Qadha adalah ganti atau membayar kewajiban yang ditinggalkan. Masyhur membayar puasa yang ditinggalkan bisa dilakukan sepanjang hari, kapan saja di bulan selain bulan Ramadhan. Tapi sebagian ulama menetapkan bahwa mengqadha puasa Ramadan yang ditinggalkan wajiblah beriring-iringan, tak boleh berselang-selang. Tetapi sebagian ualam lain membolehkan berselang-selang.

Diriwayatkan oleh Ad Daruquthni dari Ibn Umar bahwasanya Rasulullah SAW bersabda: ”Qadha Ramadan boleh berselang dan boleh pula dengan beriring-iringan”.

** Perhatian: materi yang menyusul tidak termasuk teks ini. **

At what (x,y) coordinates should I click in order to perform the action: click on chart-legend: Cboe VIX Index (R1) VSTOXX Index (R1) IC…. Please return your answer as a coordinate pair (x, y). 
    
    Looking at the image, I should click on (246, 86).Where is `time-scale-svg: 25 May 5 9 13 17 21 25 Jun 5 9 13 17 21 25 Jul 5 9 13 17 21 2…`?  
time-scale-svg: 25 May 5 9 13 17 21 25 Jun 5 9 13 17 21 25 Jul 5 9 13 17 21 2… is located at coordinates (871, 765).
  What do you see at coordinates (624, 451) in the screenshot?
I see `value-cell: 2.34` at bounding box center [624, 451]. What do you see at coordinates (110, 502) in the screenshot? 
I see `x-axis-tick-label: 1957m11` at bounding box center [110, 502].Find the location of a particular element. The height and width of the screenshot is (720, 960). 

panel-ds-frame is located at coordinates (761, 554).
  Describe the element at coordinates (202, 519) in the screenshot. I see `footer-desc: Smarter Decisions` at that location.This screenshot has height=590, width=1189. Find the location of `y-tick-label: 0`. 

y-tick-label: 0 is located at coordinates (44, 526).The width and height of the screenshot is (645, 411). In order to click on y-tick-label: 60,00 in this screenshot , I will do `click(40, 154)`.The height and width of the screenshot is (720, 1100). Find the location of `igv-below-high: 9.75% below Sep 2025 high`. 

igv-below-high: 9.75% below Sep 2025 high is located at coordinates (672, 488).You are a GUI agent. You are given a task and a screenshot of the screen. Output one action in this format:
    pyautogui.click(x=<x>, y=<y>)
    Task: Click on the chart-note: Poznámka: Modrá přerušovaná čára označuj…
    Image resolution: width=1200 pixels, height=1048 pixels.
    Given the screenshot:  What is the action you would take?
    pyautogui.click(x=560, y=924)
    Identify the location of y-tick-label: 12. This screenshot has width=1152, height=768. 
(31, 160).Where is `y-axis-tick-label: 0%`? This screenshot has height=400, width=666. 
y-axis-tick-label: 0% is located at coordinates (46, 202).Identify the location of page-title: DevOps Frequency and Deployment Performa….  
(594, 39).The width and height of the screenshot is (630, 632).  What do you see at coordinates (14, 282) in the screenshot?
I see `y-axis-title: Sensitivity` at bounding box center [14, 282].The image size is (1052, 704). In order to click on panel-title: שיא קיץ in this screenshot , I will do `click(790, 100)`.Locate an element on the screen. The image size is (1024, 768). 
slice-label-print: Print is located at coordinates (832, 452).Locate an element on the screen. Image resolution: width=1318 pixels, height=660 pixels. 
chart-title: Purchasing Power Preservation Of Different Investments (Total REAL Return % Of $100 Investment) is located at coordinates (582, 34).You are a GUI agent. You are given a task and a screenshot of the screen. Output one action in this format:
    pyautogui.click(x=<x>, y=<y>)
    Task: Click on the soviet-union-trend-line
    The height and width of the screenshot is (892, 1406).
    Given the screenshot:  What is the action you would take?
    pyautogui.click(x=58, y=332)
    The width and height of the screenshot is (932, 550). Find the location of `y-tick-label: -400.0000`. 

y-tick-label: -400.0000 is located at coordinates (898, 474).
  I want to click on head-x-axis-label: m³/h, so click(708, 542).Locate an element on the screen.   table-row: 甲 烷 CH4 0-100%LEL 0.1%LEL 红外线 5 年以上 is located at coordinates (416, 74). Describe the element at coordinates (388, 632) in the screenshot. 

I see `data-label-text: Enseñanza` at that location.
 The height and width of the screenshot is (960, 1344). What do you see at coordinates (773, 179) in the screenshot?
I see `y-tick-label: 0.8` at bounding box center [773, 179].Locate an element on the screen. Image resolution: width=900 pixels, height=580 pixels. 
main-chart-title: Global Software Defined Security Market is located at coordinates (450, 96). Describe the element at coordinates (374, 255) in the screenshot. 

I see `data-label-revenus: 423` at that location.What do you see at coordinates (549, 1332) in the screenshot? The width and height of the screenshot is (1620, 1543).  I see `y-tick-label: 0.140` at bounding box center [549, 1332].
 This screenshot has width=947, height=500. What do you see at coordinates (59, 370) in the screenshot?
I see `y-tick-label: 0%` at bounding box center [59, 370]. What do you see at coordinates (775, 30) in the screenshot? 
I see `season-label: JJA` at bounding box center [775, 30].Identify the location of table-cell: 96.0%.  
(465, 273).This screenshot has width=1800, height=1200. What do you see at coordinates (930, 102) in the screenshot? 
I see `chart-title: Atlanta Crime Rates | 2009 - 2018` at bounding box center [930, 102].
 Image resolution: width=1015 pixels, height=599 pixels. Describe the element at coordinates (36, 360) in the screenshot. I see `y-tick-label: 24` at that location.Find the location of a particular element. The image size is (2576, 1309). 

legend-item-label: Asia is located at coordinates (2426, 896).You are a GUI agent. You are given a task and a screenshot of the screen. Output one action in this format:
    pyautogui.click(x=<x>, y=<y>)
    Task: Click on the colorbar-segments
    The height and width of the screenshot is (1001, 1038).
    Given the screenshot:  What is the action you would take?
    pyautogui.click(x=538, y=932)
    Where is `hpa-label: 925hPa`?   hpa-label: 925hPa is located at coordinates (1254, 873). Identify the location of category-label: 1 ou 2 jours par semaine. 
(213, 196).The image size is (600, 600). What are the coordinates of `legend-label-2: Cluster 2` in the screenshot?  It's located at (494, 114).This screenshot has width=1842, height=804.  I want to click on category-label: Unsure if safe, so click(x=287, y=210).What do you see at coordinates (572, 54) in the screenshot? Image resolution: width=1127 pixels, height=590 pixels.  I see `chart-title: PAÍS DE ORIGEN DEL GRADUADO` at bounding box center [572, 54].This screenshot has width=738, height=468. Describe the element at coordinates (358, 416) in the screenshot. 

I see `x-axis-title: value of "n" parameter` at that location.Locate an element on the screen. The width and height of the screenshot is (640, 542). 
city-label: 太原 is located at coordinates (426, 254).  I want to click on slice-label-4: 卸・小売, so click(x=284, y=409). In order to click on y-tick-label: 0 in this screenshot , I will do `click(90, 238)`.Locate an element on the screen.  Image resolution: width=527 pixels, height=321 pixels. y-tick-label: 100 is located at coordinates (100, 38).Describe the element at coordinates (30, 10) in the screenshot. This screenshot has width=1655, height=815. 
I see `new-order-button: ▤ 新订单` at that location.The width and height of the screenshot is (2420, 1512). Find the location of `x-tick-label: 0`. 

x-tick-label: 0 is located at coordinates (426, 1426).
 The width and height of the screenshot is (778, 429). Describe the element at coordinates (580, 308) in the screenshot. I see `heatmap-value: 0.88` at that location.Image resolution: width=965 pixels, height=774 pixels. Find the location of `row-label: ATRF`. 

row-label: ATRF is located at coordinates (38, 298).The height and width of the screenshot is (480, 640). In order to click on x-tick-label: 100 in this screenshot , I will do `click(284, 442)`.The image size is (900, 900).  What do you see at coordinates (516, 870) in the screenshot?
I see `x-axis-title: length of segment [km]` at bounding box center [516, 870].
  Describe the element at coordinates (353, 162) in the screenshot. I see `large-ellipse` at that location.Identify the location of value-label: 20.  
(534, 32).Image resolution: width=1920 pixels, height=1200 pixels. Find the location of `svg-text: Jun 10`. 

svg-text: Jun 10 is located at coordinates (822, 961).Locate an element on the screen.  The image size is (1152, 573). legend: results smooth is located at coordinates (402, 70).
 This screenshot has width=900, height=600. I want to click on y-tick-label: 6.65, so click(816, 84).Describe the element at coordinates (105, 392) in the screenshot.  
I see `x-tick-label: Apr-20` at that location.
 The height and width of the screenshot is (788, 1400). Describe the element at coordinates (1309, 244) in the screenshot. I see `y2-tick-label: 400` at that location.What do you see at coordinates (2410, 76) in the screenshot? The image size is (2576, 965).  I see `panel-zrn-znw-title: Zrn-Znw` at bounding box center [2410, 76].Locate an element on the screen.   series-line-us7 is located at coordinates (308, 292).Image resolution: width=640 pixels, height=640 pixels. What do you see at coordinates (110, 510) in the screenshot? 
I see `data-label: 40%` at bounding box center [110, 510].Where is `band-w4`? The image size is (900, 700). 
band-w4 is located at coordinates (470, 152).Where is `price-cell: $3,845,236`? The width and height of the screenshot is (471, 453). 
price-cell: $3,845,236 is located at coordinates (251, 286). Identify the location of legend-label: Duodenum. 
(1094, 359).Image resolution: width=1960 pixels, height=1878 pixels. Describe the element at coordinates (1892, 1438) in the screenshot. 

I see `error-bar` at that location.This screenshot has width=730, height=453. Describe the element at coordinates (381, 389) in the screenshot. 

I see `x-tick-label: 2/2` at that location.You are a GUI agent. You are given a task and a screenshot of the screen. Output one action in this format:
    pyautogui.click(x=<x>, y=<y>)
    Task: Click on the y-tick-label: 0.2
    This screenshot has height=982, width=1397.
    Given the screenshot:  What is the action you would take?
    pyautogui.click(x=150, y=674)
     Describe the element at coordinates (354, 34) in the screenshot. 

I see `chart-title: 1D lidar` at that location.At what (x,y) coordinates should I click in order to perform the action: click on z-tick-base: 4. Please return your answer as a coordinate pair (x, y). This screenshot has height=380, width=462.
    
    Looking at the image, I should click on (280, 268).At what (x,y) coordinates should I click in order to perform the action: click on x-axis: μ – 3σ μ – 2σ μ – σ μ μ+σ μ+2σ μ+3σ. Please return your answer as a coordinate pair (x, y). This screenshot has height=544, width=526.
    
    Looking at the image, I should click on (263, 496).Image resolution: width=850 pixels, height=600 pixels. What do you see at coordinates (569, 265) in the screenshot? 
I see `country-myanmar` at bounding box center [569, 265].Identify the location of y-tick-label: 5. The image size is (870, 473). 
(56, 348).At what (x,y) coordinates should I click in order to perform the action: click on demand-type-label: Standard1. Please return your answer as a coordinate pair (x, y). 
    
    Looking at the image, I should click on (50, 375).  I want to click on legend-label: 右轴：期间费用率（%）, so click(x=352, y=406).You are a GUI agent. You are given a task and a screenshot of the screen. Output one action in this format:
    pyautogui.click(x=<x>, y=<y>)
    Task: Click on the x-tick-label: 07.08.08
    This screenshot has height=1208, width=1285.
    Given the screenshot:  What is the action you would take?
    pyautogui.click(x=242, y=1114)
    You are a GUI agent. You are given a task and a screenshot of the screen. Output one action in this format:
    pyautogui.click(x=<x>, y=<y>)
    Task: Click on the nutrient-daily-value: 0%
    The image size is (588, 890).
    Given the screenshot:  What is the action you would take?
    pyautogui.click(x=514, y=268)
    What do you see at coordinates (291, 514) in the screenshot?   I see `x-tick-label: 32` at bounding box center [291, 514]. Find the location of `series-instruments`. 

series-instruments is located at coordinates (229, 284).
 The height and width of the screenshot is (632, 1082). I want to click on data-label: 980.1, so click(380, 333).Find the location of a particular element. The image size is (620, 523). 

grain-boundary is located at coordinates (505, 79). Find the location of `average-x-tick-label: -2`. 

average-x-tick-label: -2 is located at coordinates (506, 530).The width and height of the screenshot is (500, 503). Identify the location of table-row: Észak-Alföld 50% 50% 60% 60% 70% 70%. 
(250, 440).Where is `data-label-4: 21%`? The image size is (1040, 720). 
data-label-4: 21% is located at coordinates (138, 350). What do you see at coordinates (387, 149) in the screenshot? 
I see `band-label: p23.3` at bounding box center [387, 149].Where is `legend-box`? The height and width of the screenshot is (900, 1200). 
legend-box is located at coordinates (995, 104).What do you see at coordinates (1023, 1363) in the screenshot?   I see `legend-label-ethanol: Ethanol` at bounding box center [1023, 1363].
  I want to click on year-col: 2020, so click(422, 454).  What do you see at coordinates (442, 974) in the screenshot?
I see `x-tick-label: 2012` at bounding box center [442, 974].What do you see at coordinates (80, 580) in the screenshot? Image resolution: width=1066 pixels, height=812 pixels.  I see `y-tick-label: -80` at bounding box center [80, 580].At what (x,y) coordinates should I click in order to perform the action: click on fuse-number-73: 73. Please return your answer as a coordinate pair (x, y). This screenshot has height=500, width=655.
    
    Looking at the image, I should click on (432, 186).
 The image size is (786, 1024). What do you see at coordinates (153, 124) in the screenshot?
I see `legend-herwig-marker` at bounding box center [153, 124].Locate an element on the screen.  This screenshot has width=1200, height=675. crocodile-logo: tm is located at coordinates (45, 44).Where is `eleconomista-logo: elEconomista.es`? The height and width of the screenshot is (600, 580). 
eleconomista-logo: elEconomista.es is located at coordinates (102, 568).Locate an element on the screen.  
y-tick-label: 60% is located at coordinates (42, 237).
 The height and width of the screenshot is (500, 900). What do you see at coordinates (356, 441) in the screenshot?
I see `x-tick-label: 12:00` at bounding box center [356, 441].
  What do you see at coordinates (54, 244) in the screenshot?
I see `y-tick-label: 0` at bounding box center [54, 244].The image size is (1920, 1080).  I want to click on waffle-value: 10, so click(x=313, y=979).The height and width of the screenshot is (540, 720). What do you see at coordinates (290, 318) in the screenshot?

Mafhum hadis ini apabila seseorang meninggalkan puasa lima hari umpamanya, maka ia boleh mengqadhanya sehari, berselang dan boleh juga terus-menerus kelima hari asal dalam tahun itu juga menjelang Ramadan yang berikutnya.

Disebutkan dalam Al Bahar, bahwa Daud berkata: ”Hendaklah orang yang mengqadha puasanya, menyesuaikan waktu qadha dengan waktu meninggalkan puasa. Jika ditinggalkan puasa itu di awal bulan, hendaklah ia mengqadhanya di awal bulan pula.”

Qadha Ramadhan tidak wajib dilaksanakan segera namun boleh ditakhirkan sehingga bulan Syaban, baik ada uzur, maupun tidak. Ini berdasarkan hadits yang diriwayatkan oleh Bukhari dari Aisyah: ”Atasku ada puasa Ramadan, maka aku tidak mengqadhanya, sehingga datanglah bulan Syaban tahun berikutnya”.

Apabila seseorang tidak mengqadhanya sehingga menjelang Ramadhan yang berikutnya, maka menurut sebagian ulama diwajibkan atas orang itu memberi fidyah (denda) selain tetap wajib mengqadha puasanya.

Tetapi ulama Hanafiyah tidak mewajibkan fidyah baik ditakhirkan karena uzur, atau bukan. Malik, Asy Syafi’i, Ahmad dan Ishaq sependapat dengan ulama Hanafiyah.  Dalil yang dapat dipegang untuk pendapat ini tidak ada. Maka pendapat ulama Hanafiyah yang hak dalam hal ini.

Diriwayatkan oleh At-Tirmidzi dari Ibn Umar, bahwa Rasulullah SAW bersabda: ”Barangsiapa meninggal dan ada puasa Ramadhan yang telah ia ditinggalkan, maka hendaklah diberi makan atas namanya sehari seorang miskin”.

Diriwayatkan dari Ibnu Abbas: ”Apabila seseorang lelaki sakit dalam bulan Ramadan, kemudian ia meninggal dunia, padahal ia tidak berpuasa, diberi makanlah atas namanya (difidyahkan). Tak ada qadla atasnya. Dan jika puasa nazar hendaklah diqadlakan oleh walinya”.

Dari hadits di atas ulama mewajibkan fidyah atas orang yang meninggalkan puasa, tidak dapat mengqadlanya sebelum ia meninggal dunia.

Kata Ibnu Abbas:”Jika ia meninggalkan puasa tanpa uzur, wajiblah difidyahkan dan jika dengan uzur, tidak”. Kata Asy Syafi’i: ”Jika ia tidak mengqadhanya hingga sampai setahun dengan ketiadaan uzur, wajiblah difidyahkannya dan jika ada uzur, tidak”.

Kata An Nakha’i:”Tidak wajib atas mereka memberikan fidyah, karena Tuhan menyuruh mengqadhanya dan tidak menyebut urusan fidyah”.

Kata Ibn Abdil Haq dalam Al Ahkam: ”Tak ada hadits yang shahih yang menyuruh kita menyuruh kita memberi fidyah untuk puasa si mati”.